In 1934, two former Texas Rangers come out of retirement to hunt down notorious outlaws Bonnie Parker and Clyde Barrow, whose bank robberies during the Great Depression and killing spree across several states made them celebrities. “The Highwaymen” tells the point of view of legendary detectives Frank Hamer (Kevin Costner) and Maney Gault (Woody Harrelson), who use their veteran skills, smarts and wit to do their job.
As grizzled lawmen who set out to capture the most notorious criminals in the country, Kevin Costner and Woody Harrelson are in their wheelhouse, comfortable in these roles and with each other.

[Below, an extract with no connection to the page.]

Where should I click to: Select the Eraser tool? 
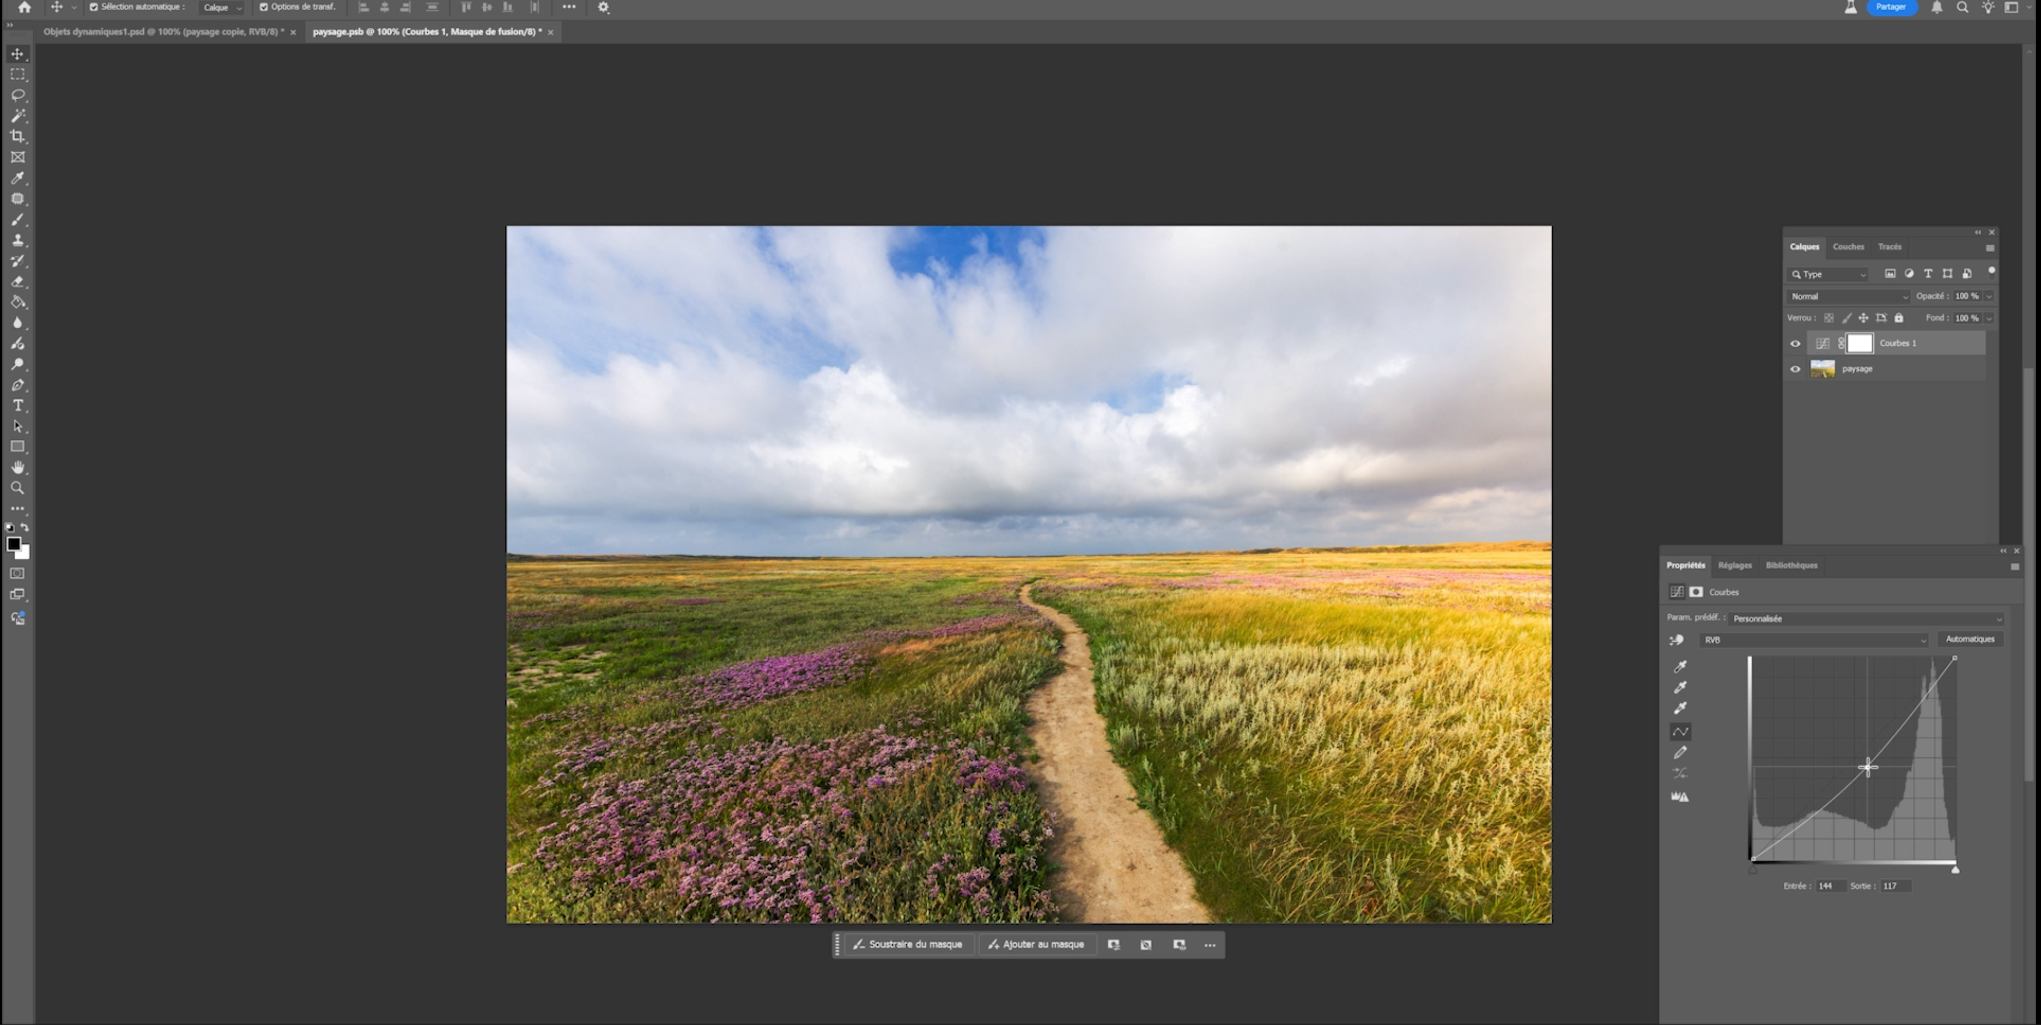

“The Highwaymen,” which was released in theaters before it began streaming on Netflix March 29, is a thoughtful portrayal of career law enforcement, honorable men who took their jobs seriously and were good at it. Hamer was known for trying to get inside the criminal’s mind, to interpret and predict behavior – and was a sharpshooter as well.
In the acclaimed 1967 film, “Bonnie and Clyde,” which romanticized the infamous cold-blooded killers, the investigators were made to look like buffoons – Denver Pyle screwing up while “Foggy Mountain Breakdown” played during a Barrow gang escape.

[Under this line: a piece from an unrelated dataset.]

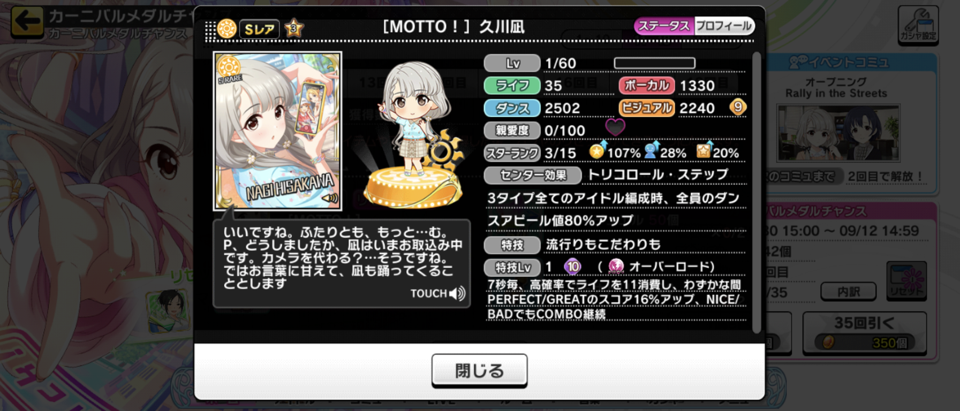Click the card speaker sound icon
Screen dimensions: 960x411
pos(329,198)
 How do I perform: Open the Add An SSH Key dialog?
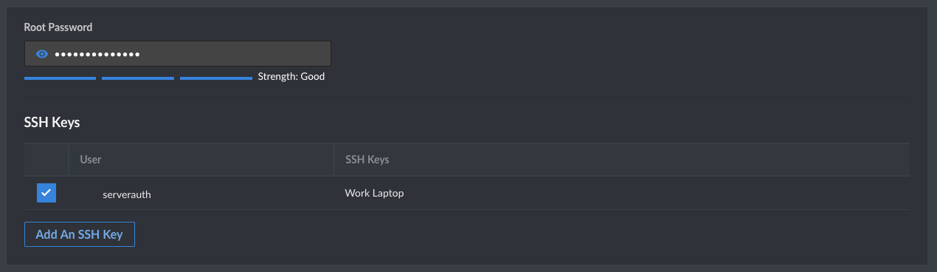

What makes this film enjoyable is the old cowboys’ instincts and their time spent together as director John Lee Hancock unfolds a fascinating but little-known true story. Hancock, who deftly directed “The Blind Side” and “Saving Mr. Banks,” strikes an authentic tone throughout the 132-minute running time. He concentrates on the hunt and not the hunted – using interesting angles to show Bonnie and Clyde so they’re not the sole focus: a snazzy pair of red shoes, waiting in a ‘34 Ford while smoking a cigarette, the blazing Tommy guns from a wide angle.

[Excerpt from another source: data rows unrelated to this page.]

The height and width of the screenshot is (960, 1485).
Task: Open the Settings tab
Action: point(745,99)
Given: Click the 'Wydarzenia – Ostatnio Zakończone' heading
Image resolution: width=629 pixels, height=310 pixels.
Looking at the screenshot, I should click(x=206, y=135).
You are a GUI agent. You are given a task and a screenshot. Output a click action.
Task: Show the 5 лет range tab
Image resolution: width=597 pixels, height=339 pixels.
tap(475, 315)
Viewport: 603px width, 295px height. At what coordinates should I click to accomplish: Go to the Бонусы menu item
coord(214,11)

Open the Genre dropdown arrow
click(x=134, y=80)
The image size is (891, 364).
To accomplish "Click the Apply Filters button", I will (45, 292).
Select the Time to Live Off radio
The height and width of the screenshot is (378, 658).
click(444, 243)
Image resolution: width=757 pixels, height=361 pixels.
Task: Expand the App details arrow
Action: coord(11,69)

The rural landscape and grittiness of the dirt-poor Southerners adds to the pitch-perfect period details, while not glamourizing or glossing over the era. Beautifully shot by John Schwartzman, “The Highwaymen” meticulously sets the scene. They use a dirt road where Bonnie and Clyde met their fate. Punctuating the action effectively is Thomas Newman’s music score.
A few performers stand out in small but integral roles – Kathy Bates as Texas Gov. Ma Ferguson and Kim Dickens as Hamer’s society maven wife, with John Carroll Lynch as the head of prisons.
For true crime fans, this is a story waiting to be told, made stronger by the headlining well-cast old pros. Costner and Harrelson are willing to project a hard-fought wisdom while showing they still got game, which makes the film all the more appealing.